Selbst ein GAU hat seinen Hoffotografen; einen, der zuerst da war, einen, dem die Dokumentation über alles geht. In Tschernobyl war es Igor Kostin – seine Bilder gingen und gehen um die Welt. Gerade im letzten SPIEGEL (Nr. 16) wurde die Reportage „Pompeji des Atomzeitalters“ mit zwei seiner schwarz-weissen Fotografien illustriert (leider steht sein Name nur bei einer).

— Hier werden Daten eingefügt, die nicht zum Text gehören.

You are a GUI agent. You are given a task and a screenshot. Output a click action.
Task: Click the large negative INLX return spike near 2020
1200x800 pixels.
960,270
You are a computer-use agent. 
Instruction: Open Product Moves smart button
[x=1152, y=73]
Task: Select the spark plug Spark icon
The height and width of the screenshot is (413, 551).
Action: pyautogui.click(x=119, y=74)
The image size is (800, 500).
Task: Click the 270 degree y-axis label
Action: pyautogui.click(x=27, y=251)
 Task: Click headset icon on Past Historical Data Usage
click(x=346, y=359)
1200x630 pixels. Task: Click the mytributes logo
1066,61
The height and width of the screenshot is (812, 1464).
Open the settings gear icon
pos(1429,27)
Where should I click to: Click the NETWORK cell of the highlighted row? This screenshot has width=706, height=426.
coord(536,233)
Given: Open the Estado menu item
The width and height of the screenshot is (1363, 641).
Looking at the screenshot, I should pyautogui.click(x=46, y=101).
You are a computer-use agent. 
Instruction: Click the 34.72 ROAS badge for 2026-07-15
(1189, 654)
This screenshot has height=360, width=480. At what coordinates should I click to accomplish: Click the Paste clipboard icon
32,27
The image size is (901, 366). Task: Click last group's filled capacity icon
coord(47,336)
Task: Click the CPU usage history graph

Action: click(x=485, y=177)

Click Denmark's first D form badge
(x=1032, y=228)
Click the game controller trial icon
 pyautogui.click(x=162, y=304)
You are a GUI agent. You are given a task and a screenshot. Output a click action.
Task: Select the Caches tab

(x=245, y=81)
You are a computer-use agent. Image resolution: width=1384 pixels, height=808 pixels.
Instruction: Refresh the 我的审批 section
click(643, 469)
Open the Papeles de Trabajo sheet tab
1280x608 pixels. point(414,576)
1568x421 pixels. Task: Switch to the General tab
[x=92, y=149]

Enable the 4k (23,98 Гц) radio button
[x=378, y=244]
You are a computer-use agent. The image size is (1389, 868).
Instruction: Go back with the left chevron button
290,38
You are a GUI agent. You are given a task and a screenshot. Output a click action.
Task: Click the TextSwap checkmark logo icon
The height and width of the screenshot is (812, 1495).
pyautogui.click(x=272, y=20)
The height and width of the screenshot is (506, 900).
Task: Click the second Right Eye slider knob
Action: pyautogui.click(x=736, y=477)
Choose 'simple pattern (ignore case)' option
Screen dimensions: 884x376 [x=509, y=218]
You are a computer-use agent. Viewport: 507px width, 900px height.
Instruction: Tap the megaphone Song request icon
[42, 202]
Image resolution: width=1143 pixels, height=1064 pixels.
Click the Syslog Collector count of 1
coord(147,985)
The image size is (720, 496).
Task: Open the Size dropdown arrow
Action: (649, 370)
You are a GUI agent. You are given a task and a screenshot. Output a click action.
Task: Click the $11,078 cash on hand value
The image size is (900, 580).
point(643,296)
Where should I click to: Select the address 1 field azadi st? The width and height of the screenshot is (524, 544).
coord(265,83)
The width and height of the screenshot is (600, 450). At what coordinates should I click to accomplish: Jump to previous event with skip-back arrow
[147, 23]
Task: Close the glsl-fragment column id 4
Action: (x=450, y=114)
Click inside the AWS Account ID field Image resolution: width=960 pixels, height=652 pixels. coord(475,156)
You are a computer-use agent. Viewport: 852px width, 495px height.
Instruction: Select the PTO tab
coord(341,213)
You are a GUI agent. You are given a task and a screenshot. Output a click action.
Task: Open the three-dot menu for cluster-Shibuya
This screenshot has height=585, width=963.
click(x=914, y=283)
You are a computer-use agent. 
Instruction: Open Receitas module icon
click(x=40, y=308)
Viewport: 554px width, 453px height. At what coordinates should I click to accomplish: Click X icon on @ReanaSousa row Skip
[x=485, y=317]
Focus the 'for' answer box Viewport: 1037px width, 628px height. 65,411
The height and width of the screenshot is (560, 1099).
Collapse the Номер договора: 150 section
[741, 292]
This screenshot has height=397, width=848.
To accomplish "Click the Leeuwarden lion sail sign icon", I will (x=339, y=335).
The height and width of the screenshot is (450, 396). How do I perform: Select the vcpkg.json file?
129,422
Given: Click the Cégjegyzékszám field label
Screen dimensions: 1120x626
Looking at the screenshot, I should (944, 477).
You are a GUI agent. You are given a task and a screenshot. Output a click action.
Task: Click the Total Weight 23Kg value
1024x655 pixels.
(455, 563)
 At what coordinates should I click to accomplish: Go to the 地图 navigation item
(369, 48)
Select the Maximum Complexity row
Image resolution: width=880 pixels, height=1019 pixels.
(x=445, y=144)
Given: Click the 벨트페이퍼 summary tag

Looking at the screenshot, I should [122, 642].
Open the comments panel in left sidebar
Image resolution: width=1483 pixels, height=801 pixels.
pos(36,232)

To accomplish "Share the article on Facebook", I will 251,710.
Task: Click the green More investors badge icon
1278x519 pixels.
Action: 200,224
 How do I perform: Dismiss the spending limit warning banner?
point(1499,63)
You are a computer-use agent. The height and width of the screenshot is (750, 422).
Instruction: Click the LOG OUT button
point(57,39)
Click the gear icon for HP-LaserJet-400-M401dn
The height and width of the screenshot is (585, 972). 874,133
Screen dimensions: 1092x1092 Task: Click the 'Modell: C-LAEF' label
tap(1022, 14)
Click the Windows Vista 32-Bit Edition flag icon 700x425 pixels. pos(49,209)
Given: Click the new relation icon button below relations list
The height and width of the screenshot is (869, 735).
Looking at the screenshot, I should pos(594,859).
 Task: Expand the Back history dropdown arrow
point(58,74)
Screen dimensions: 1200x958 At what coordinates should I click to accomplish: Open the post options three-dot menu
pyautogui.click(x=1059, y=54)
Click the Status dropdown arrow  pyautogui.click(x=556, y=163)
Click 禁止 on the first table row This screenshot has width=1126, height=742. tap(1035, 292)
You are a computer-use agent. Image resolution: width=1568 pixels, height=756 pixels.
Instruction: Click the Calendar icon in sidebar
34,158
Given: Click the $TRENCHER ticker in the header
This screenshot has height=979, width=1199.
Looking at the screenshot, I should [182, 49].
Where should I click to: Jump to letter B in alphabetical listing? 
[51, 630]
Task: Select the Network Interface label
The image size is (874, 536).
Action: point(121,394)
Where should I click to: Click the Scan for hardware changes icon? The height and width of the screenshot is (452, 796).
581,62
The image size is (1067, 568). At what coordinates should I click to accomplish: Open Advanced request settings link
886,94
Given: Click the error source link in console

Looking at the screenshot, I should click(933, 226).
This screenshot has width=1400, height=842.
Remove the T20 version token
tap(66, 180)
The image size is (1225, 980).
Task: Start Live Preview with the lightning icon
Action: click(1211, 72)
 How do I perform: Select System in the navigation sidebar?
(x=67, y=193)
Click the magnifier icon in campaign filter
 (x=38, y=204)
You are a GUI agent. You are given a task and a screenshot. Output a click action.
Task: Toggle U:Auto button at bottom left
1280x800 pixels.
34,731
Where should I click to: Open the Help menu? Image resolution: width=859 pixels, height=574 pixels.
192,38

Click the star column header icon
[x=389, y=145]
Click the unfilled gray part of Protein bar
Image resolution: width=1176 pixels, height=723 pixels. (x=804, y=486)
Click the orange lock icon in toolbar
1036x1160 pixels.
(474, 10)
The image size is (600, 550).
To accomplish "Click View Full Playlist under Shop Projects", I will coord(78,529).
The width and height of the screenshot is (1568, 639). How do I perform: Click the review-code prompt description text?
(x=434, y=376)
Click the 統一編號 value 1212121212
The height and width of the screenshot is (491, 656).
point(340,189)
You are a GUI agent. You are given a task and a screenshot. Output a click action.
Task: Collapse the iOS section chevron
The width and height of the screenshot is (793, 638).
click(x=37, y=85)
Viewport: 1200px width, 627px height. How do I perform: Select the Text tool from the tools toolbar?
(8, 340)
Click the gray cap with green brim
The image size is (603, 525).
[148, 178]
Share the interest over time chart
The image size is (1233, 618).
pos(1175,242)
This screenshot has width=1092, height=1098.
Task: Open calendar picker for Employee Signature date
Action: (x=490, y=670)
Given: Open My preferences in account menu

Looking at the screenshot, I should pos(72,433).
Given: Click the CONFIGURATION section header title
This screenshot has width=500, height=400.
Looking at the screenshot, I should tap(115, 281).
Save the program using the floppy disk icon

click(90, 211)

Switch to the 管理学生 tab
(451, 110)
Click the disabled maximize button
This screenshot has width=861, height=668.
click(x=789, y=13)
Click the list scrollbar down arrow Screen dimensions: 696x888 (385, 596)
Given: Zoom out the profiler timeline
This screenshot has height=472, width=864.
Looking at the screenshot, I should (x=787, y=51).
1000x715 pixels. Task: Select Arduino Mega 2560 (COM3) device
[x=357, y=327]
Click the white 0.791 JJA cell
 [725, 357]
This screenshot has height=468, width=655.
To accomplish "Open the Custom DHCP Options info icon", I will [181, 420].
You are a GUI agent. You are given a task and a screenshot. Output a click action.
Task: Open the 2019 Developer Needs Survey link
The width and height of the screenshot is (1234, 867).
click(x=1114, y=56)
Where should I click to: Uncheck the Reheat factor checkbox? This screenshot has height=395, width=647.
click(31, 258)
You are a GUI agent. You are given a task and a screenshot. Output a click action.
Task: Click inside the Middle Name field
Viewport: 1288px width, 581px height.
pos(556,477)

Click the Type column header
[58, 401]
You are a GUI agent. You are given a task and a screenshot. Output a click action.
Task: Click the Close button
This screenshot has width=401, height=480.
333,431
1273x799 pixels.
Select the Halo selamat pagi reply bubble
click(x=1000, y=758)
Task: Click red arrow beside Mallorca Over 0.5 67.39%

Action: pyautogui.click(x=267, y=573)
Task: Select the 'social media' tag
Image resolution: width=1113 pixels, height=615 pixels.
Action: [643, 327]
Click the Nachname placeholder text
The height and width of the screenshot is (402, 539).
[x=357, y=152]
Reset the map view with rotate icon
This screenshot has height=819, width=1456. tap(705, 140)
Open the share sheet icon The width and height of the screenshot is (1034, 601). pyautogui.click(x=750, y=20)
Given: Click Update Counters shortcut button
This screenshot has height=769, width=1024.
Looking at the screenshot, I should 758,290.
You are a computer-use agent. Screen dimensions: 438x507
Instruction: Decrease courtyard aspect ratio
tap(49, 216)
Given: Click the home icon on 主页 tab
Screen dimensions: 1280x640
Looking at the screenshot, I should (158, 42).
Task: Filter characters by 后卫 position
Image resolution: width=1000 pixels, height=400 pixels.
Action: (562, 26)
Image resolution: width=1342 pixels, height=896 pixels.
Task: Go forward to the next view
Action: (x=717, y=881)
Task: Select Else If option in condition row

Die einzige Aufnahme des Reaktors am Unfalltag selber stammt auch von Kostin. Von diesem Bild bis zur Öffnung des eisernen Vorhangs hat er alles fotografiert, was mit Tschernobyl in Verbindung stand. Er war bei den Liquidatoren auf dem Dach von Block 3, die je vier Sekunden Zeit hatten, eine Schaufel radioaktiven Schutts auf den explodierten Reaktor zu werfen. Er war beim Bau des Sarkophages dabei, dem Vergraben ganzer Dörfer, stand neben weinenden Soldaten, sah die Rückkehrer, die Frauen, die die Umsiedlung verweigerten, die Kranken in der Moskauer Klinik Nr. 6, die Kinder mit den grossen Missbildungen und den kleinen Narben nach der Entfernung ihrer Schilddrüse, er verfolgte die Alibi-Prozesse, erlebte die neue Explosion 1991 und hielt in seinen Farbildern den wiederkehrenden Frühling fest, der von Beginn an tat, als sei nichts gewesen.
Igor Kostin wird dieses Jahr siebzig. Er hat die Therapien überstanden, für eine Untersuchung war er sogar in Hiroshima („Ich habe immer davon geträumt, einmal nach Japan zu reisen. Aber nicht, um mich wegen Strahlungsschäden behandeln zu lassen!“). Er hatte Glück oder er war zäh. Als gebürtiger Moldawier mit Jahrgang 1936 war ihm Leiden nichts Neues. Im Nachwort erinnert er sich an den Krieg als eine einzige Hungersnot, in der er mit Fischfett polierte Militärstiefel ass.
Weil die Berichte über die Tschernobyl-Katstrophe unterschiedlich ausfallen, weil Opferzahlen umstritten bleiben, weil kein Geigenzähler die Angst der Eltern bei der Zeugung ihrer Kinder messen kann und weil zwanzig Jahre in der atomaren Zeitrechnung nichts bedeuten, brauchen wir Kostins Nahaufnahmen.
Ermittlungen und Erfahrungen:
– Dokumentation von „Der Bund“
– Tschernobyl und die DDR bei Ostblog
– Information und Bericht der IAEA
– Kritik von Ärzten an der IAEA-Studie
– DEZA-initiierte Site über Hilfe und Zusammenarbeit
– Bundesamt für Gesundheit: Auswirkungen auf die Schweiz
– Dokumentarfilm über Tschernobyl und die Schweiz heute im TV

Ein Gedanke zu „Tschernobyl Nahaufnahme“

  1. Die neue WOZ (Nr. 17/27. April 2006) schreibt, dass Kostins Bild nicht das erste gewesen sei. Sondern die Bilder von Anatoli Rasskasnow, dem Werkfotografen, der seine Negative dem sowjetischen Notfallstab habe überlassen müssen und erst vor Kurzem wieder zwei davon zurückerhalten habe.
    Das kann ich mir sehr gut vorstellen. Aber ich schätze an Kostin, dass er dort war und vor allem, dass er geblieben und immer wiedergekehrt ist.